“I’m Spanish to the marrow of my bones,” says Eloy del Castillo, chef and co-owner of Château Madrid Restaurant in Sweetwater. “And I’m so Spanish I had to become a bullfighter.” In the dining room there’s a photo of the young, trim del Castillo in a traje de luces, the costume of the trade. A quarrel with a manager drove him to break his contract and cost him his career. “I didn’t know anything except bullfighting,” he says, “so I left Spain for Belgium and started to work as a waiter.”
He I liked restaurant work so much that he’s been at it for the past 50 years. In Miami, he worked at traditional Spanish, French and Italian restaurants, assimilating recipes and techniques of each cuisine. But his true education was in Canada of all places, where he studied with a Basque chef. And that is why del Castillo, a man from the south of Spain, is trained in Basque cuisine, the most prestigious in his native country.
At Château Madrid, del Castillo makes the traditional salt-cod dishes of Spain’s Basque country, including the popular bacalao a la vizcaína, which del he insists is ruined at most local restaurants. I agree. We Latin Americans do not do justice to the noble cod, drowning it in a tomato sofrito that has nothing to do with the classic Basque sauce made from red peppers.
Del Castillo makes his with a reconstituted cod loin. Authorities are divided on this issue. Purists insist that the big, juicy loin is not the real thing, and that real salt cod is the thin, flat, bone-ridden side that is the terror of home cooks who have to debone it and diners who fear getting a bone stuck in their throats. Such are the perils of authenticity.
He also will make, with a day’s notice, the deviously simple bacalao al pil pil, practically nothing but cod, garlic and olive oil. “The cod must be in a comfit first,” he insists, meaning that once reconstituted it must soak for a long time in the olive oil that later will be used in the slow cooking, when a constant shaking of the pan will release the cod’s juices and create a sumptuously creamy emulsion.
No short cuts for del Castillo. “I make my demi-glace with veal bones. And my fish soup with fresh grouper heads.” And he hand-cuts his Serrano ham for tapas.
His tapas are very good, too, beginning with the classic tortilla de patatas, which he makes by … no, I think I’ll keep that small detail to myself, for I have spent a lifetime trying to perfect the simple potato omelet and will only “tell my song to whoever sails with me,” as the old Spanish ballad has it.
At any rate, what horrifies him is restaurants that boil the potatoes instead of frying them in olive oil, as God meant them to be. In fact, a lot of local “Spanish” cooking horrifies him. “They are choteando [disrespecting through vulgarity] Spanish cooking.” Mostly, he says, too many restaurateurs “raise the prices and lower the quality.”

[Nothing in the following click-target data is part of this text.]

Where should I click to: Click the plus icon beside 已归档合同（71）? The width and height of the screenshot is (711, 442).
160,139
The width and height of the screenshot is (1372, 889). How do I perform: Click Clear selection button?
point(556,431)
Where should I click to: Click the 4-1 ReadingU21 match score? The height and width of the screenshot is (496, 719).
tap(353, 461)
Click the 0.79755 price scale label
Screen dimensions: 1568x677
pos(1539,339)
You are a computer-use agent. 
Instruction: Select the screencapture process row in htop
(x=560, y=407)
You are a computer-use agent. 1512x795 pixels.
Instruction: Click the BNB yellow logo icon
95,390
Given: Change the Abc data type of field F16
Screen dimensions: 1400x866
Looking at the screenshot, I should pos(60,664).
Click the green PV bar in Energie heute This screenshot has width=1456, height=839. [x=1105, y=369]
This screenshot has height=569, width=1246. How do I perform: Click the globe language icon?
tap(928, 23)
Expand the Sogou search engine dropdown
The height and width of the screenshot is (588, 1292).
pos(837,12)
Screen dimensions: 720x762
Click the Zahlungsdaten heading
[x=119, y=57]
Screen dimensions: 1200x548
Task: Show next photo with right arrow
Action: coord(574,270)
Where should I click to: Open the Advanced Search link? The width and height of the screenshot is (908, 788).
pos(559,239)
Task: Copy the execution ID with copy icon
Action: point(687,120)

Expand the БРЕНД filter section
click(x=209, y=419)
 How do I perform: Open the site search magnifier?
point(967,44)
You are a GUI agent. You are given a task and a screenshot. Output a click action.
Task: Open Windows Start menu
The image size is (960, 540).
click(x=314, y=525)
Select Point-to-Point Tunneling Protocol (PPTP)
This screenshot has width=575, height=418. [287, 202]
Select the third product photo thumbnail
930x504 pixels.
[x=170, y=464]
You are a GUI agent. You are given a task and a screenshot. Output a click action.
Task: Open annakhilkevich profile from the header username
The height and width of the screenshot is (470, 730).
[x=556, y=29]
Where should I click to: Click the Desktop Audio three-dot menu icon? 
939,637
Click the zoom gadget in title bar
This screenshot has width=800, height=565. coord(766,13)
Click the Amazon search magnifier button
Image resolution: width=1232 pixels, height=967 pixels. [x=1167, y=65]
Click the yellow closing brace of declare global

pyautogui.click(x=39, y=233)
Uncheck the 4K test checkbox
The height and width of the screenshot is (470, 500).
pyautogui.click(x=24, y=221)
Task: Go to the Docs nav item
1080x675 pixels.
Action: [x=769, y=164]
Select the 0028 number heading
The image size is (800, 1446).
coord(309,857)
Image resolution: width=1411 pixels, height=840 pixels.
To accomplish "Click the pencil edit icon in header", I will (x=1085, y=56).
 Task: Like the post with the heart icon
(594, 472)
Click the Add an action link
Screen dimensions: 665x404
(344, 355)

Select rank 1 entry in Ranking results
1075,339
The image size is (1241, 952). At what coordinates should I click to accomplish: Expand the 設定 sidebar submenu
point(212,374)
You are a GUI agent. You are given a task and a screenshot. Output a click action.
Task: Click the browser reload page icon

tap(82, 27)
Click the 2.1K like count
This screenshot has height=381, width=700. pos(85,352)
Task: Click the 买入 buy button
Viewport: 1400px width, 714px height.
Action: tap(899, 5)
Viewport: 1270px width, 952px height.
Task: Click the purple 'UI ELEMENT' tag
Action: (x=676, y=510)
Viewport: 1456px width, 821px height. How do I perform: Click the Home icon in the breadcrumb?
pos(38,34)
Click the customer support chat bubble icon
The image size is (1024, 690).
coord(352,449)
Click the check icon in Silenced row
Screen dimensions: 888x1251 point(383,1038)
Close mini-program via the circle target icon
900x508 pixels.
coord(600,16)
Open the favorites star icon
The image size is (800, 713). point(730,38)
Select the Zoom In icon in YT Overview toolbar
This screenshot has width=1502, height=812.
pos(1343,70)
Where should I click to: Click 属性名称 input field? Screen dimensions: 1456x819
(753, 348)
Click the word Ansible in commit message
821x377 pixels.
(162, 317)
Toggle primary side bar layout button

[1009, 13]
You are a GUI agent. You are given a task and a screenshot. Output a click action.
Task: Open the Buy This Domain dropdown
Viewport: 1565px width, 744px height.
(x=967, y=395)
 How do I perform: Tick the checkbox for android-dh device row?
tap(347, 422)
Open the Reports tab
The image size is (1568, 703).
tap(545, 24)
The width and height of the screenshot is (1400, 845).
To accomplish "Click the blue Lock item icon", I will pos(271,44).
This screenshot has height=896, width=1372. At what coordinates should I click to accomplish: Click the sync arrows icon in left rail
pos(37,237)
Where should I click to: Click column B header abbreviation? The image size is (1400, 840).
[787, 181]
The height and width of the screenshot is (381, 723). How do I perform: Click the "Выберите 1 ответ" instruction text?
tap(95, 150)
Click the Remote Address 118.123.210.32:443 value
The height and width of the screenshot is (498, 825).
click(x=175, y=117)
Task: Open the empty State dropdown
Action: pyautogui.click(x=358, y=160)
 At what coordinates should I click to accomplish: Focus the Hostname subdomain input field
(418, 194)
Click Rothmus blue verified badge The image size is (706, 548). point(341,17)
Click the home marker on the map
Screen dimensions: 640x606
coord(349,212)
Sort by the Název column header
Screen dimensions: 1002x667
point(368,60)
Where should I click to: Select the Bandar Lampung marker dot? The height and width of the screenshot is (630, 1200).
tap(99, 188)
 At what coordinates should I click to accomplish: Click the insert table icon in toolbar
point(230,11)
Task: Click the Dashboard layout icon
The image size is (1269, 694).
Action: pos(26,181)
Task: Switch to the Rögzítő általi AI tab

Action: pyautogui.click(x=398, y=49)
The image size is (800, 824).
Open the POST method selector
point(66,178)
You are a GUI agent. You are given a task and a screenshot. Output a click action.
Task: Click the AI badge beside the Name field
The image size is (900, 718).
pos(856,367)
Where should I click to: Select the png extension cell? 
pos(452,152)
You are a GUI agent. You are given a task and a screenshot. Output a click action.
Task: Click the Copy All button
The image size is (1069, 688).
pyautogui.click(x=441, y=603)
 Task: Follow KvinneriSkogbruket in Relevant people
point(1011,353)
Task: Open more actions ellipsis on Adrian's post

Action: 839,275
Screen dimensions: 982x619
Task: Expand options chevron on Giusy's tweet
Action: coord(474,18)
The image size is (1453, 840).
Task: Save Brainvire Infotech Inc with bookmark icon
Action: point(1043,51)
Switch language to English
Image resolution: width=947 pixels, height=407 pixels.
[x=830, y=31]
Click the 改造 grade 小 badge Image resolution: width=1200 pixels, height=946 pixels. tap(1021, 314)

Sweetwater is not prime soil for authentic Spanish cuisine, and it remains to be seen how del Castillo and his Ecuadorean partner, Ivan Vélez, whom he has taught his cooking style, will fare with their investment. Del Castillo is only beginning. He has enough recipes, he says, to cook for an entire year without any repeats. And his Spanish wine list is small but carefully chosen, with many more to come.
In the meantime, Château Madrid is a haven for those of us who worship Spanish tradition far above the dazzling innovations that have propelled Spain to the top of the gastronomic scale in our times. For those of us who already held la cocina española in the highest possible esteem.